This is what we call Crème Vichyssoise in France. Best frying home-made chicken stock and crème fraiche with a pinch of nutmeg at the end and served with chopped chives sprinkled into the tureen.
Leeks never give me quite as much onion flavor as I like so I always add a sweet onion to the leeks for vichyssoise or cockaleekie or any soup with potatoes and leeks.
Added an extra leek, several extra cloves of garlic, and a stalk of celery. Accidentally added cream before blending but ended up find (very light/airy). Used an immersion blender.
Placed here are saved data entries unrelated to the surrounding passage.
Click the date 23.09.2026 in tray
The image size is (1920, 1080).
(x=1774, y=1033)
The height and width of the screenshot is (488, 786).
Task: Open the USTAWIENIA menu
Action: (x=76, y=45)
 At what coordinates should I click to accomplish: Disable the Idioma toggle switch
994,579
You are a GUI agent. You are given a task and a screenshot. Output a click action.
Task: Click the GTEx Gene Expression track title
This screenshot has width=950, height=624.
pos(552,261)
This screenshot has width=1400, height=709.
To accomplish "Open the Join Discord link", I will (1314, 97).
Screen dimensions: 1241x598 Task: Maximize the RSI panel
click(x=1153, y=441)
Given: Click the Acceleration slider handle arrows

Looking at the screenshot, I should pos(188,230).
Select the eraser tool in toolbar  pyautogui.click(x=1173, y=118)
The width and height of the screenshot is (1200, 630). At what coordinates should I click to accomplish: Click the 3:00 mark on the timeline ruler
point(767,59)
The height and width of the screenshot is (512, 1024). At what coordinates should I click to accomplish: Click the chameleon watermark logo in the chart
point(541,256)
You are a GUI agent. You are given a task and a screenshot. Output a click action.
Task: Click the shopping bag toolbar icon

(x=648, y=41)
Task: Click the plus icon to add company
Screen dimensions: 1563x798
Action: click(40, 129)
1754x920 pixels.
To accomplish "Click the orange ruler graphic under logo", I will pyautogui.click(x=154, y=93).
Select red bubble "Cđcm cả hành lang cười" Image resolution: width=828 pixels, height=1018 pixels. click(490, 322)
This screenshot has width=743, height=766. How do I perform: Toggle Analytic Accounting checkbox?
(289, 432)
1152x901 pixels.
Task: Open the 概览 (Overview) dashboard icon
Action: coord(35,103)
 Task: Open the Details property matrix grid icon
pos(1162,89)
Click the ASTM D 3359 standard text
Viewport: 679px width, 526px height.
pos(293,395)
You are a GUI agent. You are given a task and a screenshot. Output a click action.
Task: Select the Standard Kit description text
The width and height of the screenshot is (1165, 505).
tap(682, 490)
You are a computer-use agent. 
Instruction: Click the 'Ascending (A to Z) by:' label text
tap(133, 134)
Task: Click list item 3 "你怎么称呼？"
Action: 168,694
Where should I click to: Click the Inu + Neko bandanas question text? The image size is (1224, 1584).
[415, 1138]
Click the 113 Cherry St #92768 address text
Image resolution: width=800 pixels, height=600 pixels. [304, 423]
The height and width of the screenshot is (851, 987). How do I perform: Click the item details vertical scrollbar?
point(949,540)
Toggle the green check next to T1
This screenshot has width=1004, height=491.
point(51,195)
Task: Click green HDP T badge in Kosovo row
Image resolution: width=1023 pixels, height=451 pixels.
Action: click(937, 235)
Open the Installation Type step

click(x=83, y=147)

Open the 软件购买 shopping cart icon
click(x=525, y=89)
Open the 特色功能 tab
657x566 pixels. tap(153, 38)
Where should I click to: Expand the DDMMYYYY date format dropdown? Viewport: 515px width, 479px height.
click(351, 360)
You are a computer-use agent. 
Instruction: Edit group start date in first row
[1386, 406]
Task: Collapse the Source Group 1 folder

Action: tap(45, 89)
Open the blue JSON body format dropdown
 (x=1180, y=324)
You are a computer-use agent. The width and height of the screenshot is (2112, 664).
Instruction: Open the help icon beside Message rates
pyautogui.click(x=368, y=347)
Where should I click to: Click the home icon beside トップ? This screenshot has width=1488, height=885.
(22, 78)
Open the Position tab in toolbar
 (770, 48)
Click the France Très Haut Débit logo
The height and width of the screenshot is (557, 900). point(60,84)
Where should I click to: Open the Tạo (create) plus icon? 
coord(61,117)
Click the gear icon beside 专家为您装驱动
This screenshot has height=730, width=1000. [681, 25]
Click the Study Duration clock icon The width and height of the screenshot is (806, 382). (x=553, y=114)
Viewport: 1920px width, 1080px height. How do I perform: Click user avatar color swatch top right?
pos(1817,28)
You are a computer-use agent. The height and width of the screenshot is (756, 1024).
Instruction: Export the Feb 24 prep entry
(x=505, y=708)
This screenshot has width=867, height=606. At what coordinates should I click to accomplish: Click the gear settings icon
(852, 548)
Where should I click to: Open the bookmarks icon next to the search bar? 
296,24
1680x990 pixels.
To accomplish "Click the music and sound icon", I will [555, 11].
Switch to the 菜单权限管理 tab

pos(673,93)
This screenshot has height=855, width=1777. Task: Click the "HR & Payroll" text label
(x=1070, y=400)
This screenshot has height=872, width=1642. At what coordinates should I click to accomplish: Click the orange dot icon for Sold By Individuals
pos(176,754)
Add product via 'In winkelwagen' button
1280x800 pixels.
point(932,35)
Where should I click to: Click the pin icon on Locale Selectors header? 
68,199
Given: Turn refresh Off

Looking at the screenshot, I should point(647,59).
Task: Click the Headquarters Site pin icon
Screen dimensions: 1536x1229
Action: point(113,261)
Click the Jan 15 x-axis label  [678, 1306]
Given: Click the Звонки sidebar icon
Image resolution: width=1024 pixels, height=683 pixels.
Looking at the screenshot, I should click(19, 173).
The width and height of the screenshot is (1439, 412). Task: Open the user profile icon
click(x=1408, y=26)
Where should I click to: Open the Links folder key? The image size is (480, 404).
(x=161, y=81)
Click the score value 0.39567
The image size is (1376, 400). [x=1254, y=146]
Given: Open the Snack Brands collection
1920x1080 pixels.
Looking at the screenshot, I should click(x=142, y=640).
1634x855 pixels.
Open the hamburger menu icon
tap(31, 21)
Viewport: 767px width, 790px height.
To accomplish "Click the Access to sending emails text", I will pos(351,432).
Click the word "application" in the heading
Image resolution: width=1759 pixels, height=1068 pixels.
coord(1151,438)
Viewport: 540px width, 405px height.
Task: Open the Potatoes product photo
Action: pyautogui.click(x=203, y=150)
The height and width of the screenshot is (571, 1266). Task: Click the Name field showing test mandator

Added lemon juice at the end to taste (1.5 lemons). Delish
I used mirepoix to start, sauteed in EVOO...leeks done in butter separately, then mixed. I used a "creamy" veg soup stock which included some coconut milk & spices. I added the cup of cream (tho proportionally less as I increased soup by ~50%)...some would find it plenty satisfying without, but I think it smoothed and enriched the soup in a lovely way. By the time soup was done, I couldn't bear to blend it, such a hearty, chunky Fall beauty.
Instead of oil, crisp up some bacon in your pot, remove the bacon and all but 2 tbsp fat, add your leeks plus an extra clove of garlic. When it’s time to add the cream, throw in the diced up bacon. Not exactly healthier but so good.